Fedora ponders the Python 2 end game

Posted Aug 9, 2017 20:58 UTC (Wed) by flussence (guest, #85566) [Link]

Those are the 8-bit variants, of course they work. People notice when something as fundamental as UTF-8 breaks (usually!)

I'm talking about things like this:
> perl6 -e 'use experimental :pack; buf32.new(0x10203040, 1, 2, 3, 4).unpack("N").say'
4538991231697411

Or, here's a basic “real world” example I just made up: Read two equal-size image files in farbfeld format, alpha composite them, and write out the result to a new file… what would idiomatic perl6 code for that look like? Probably shorter than this comment if these bits of the language worked, but they don't.
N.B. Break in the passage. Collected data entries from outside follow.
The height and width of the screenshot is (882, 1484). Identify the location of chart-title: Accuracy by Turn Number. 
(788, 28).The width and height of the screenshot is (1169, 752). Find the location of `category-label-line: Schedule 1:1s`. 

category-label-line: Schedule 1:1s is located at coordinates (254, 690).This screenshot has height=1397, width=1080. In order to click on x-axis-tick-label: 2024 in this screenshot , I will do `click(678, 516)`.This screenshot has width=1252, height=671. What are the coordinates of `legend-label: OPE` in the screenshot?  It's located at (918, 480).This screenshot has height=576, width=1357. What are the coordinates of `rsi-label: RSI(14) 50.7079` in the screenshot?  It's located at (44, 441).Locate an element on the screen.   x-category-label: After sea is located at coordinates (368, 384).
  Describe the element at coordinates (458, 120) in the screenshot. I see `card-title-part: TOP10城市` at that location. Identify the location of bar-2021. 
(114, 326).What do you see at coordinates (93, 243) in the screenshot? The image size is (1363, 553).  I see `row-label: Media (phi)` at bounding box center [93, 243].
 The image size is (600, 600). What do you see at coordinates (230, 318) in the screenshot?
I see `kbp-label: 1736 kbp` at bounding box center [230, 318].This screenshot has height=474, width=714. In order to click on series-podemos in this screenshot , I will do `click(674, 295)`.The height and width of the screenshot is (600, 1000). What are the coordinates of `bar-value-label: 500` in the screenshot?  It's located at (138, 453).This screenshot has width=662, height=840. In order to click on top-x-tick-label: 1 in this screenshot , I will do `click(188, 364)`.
Sorry for what looks like nitpicking some obscure corner of the language, but I've seen a few too many people get burned out exploring these dark corners; they receive the silent treatment when they point out the language is getting in their way, and subsequently ragequit. There's a lot of this broken window syndrome outside of the cool-oneliner-demo APIs, and it's been like this since forever.